ACTION ITEM:
Retype the records below from their first line through the line containing "Task: Click the groups in common icon", and include nothing else.

DATASET ENTRIES:

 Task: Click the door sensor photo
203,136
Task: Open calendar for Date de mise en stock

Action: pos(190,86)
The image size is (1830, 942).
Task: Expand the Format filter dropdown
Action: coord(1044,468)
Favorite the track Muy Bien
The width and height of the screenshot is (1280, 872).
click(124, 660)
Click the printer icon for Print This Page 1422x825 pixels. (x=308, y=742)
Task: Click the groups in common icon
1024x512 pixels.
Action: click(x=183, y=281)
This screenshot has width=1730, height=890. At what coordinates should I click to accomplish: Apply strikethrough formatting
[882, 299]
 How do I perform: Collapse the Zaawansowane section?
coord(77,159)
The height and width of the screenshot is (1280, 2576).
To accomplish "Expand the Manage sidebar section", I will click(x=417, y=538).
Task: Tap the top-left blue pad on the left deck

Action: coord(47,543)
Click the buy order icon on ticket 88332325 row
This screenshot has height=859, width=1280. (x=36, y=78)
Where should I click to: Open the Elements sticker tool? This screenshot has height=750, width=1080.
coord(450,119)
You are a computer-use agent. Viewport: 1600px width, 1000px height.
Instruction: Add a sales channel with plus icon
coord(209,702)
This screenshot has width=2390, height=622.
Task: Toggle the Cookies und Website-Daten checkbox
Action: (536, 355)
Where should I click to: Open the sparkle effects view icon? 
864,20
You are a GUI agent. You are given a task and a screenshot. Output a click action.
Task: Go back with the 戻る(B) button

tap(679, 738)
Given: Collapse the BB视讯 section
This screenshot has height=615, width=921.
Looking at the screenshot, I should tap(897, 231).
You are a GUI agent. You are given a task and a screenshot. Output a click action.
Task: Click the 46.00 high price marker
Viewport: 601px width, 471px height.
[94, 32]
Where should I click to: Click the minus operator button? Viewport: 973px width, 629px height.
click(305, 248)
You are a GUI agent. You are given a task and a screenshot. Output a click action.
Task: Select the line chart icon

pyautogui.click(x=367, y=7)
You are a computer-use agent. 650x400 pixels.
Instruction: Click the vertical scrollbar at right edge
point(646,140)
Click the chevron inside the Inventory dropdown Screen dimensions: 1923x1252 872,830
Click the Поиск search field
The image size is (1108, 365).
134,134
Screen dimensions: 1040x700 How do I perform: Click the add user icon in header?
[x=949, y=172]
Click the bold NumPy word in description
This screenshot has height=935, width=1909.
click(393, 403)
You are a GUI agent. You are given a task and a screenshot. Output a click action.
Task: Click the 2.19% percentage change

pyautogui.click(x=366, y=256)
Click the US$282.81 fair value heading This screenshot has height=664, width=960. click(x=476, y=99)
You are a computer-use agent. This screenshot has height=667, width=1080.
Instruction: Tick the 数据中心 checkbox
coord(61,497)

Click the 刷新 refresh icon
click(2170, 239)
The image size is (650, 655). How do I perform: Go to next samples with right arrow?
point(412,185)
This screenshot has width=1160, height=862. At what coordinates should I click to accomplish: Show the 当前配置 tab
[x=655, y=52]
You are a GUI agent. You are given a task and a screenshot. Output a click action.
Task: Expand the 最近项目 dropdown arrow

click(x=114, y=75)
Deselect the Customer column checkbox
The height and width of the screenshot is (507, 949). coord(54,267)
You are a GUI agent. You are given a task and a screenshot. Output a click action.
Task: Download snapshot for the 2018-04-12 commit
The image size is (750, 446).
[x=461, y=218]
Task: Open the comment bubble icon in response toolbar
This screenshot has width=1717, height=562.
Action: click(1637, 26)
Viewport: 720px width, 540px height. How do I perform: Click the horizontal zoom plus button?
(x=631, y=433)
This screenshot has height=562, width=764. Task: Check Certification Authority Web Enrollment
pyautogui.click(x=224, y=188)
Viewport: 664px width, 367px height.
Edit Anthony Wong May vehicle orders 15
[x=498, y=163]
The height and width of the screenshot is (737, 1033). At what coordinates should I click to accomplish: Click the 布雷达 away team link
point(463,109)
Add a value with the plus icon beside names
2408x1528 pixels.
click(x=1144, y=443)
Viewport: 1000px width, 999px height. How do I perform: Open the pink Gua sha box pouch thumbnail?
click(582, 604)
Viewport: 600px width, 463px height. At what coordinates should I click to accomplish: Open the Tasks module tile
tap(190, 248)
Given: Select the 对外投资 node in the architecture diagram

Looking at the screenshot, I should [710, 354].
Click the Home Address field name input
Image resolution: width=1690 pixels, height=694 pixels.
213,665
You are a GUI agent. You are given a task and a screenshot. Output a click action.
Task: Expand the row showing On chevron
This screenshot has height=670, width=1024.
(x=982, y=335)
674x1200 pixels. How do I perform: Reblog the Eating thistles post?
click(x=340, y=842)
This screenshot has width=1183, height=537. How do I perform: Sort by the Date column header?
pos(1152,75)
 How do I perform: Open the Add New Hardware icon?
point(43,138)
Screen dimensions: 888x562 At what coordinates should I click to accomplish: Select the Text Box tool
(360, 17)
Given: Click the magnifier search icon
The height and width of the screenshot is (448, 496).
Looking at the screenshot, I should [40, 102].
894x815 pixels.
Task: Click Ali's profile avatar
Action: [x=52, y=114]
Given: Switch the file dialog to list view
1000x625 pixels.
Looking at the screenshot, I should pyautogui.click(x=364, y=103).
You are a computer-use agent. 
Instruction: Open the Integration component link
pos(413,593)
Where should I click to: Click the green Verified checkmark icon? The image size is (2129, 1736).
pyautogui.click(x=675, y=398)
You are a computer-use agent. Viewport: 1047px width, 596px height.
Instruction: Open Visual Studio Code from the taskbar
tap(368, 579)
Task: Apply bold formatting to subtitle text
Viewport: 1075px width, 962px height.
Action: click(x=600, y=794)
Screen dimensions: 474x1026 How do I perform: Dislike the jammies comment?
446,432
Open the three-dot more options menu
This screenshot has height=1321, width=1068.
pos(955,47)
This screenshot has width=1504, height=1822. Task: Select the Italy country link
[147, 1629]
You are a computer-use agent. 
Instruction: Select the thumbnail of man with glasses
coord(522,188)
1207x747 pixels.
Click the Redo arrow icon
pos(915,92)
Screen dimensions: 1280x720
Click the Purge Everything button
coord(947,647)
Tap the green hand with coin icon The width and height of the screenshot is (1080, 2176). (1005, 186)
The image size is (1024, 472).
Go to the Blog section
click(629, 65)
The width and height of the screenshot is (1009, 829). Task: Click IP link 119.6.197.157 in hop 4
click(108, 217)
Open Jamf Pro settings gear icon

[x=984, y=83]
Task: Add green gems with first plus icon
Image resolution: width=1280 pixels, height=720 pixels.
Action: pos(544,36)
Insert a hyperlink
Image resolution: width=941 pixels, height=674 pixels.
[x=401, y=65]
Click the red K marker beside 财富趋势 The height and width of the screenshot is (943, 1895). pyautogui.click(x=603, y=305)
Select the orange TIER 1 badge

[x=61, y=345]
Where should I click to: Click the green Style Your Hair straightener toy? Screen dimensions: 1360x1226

SOLUTION TO THIS EXERCISE:
 Task: Click the door sensor photo
203,136
Task: Open calendar for Date de mise en stock

Action: pos(190,86)
The image size is (1830, 942).
Task: Expand the Format filter dropdown
Action: coord(1044,468)
Favorite the track Muy Bien
The width and height of the screenshot is (1280, 872).
click(124, 660)
Click the printer icon for Print This Page 1422x825 pixels. (x=308, y=742)
Task: Click the groups in common icon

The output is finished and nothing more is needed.